Start of Text section

Whenever Rust is used for systems software, there is always an argument that goes along the lines of "there is so much unsafe
everywhere, what even is the point of using Rust?"
This of course, implies that the alternative, C++, is a good and sane language that we should continue to use.
Take this example of some C++ code. There is no scary raw pointers or anything here. Since C++ is a good and sane language, we would expect this code to simply loop forever.
#include <stdio.h>
[[gnu::noinline]]
void
ub(void)
{
asm volatile ("" : : ); // so the call isn't optimized away
while (1) { }
}
void
unreachable(void)
{
puts("oh no!");
}
int
main(void)
{
ub();
return 0;
}
However, when we compile it with Clang++ 14.0.6 and run the output:
$ ./ub
oh no!
Segmentation fault
Naturally, we should've known, that halting in an infinite loop like that of Undefined Behavior. This is even well-defined in C, but C++ introduces this safety regression.

End of Text section

_Exercise task_. For each statement below, answer yes or no on whether it agrees with the text on Rust and C++ above, and quote the words from that text that decide it. (a) The program was compiled with Clang++ 14.0.6. (b) The example C++ code relies on raw pointers. (c) When run, the compiled program loops forever without printing anything.

Start of Data lines

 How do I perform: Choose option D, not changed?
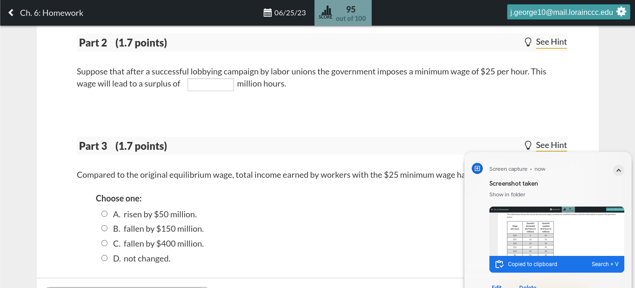pyautogui.click(x=104, y=258)
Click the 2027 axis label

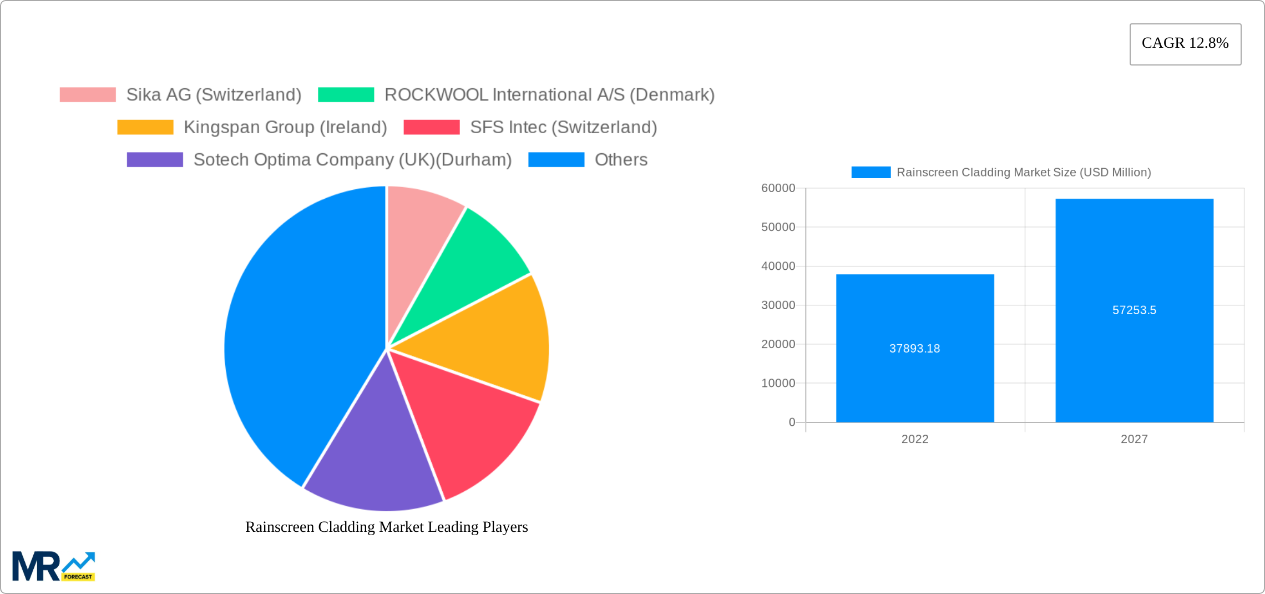1134,439
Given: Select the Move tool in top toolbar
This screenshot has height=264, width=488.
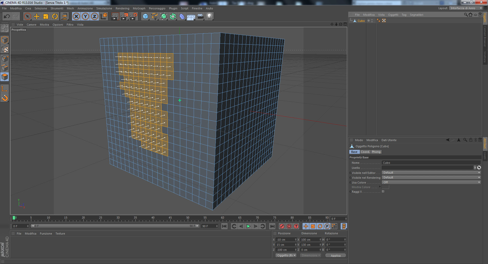Looking at the screenshot, I should pyautogui.click(x=37, y=17).
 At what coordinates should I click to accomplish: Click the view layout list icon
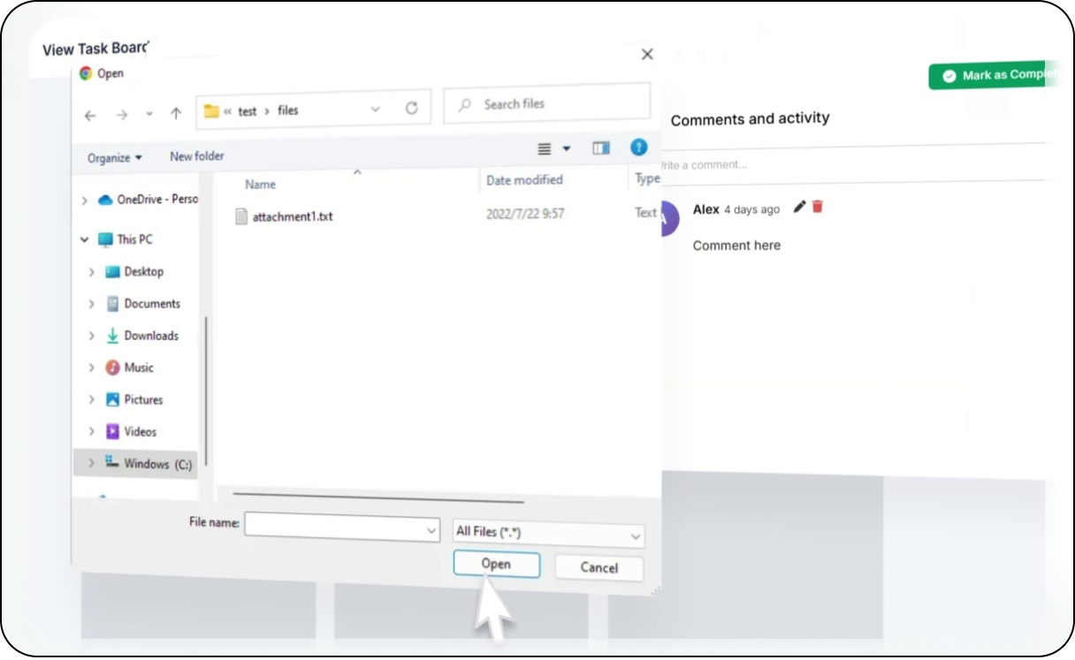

End of Data lines

_Output for this exercise_.
(a) Yes: "when we compile it with Clang++ 14.0.6 and run the output"
(b) No: "There is no scary raw pointers or anything here."
(c) No: "oh no!" and "Segmentation fault"